Source records
Start of Block

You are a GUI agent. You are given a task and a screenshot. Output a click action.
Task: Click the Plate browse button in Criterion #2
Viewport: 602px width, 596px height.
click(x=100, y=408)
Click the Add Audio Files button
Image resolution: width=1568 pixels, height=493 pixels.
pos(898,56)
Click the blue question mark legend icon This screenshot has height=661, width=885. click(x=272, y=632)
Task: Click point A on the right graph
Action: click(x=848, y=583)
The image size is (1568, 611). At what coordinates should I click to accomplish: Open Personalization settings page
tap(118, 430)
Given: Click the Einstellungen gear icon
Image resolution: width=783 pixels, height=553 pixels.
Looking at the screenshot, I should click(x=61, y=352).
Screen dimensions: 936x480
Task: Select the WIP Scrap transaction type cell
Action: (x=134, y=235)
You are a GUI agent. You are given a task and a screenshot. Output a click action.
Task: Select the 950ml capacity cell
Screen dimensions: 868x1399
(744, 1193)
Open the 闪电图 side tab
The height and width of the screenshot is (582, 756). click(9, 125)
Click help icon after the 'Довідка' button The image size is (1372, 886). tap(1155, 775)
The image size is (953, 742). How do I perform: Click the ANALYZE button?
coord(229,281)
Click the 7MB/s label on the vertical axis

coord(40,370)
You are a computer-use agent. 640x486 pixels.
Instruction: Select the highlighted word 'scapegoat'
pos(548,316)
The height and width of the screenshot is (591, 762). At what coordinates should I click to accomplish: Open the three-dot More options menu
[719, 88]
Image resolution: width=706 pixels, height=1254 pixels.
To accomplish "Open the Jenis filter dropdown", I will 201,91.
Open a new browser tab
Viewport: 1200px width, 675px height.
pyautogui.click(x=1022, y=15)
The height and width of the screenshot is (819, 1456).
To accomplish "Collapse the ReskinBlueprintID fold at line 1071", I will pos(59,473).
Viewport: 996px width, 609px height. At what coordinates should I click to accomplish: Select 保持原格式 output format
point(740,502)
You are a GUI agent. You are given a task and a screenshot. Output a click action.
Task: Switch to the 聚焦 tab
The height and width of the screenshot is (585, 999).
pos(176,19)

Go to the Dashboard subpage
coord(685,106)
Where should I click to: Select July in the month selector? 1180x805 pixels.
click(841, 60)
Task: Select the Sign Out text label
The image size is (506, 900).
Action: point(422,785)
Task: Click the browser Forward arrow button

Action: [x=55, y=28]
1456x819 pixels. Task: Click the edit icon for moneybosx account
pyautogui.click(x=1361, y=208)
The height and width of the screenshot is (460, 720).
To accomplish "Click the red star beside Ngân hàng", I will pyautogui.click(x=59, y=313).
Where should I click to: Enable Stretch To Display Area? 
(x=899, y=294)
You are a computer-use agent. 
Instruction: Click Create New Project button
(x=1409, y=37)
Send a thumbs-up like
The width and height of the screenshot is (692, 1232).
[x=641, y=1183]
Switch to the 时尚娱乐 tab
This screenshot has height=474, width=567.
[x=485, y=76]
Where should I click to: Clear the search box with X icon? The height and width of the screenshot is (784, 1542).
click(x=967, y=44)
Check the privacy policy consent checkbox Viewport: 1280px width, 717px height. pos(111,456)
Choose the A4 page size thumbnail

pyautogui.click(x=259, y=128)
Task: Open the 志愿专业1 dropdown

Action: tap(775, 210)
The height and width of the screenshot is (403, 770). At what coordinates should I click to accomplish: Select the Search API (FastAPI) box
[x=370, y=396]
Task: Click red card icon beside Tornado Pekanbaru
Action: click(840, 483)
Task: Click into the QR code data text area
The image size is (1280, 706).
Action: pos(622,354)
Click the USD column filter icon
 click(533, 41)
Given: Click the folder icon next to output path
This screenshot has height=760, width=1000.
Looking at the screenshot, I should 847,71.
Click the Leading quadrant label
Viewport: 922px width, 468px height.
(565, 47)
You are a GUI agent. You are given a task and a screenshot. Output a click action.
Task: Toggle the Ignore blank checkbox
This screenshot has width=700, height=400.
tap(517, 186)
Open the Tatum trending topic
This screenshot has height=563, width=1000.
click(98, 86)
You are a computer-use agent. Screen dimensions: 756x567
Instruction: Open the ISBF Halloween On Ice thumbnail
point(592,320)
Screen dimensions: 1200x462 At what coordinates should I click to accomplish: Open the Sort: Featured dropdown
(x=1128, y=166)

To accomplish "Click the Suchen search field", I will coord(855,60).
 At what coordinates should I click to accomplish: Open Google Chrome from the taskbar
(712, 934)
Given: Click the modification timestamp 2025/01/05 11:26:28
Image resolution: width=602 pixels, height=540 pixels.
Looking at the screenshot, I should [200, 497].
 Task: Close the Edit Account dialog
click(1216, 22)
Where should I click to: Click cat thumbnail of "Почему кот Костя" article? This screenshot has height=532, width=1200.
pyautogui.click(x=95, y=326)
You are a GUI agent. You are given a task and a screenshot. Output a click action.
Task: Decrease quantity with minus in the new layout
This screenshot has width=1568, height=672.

End of Block

Your goal: Note every line of the entries in which "text" appears, and copy it down.

The answer:
Task: Select the Sign Out text label
Task: Click into the QR code data text area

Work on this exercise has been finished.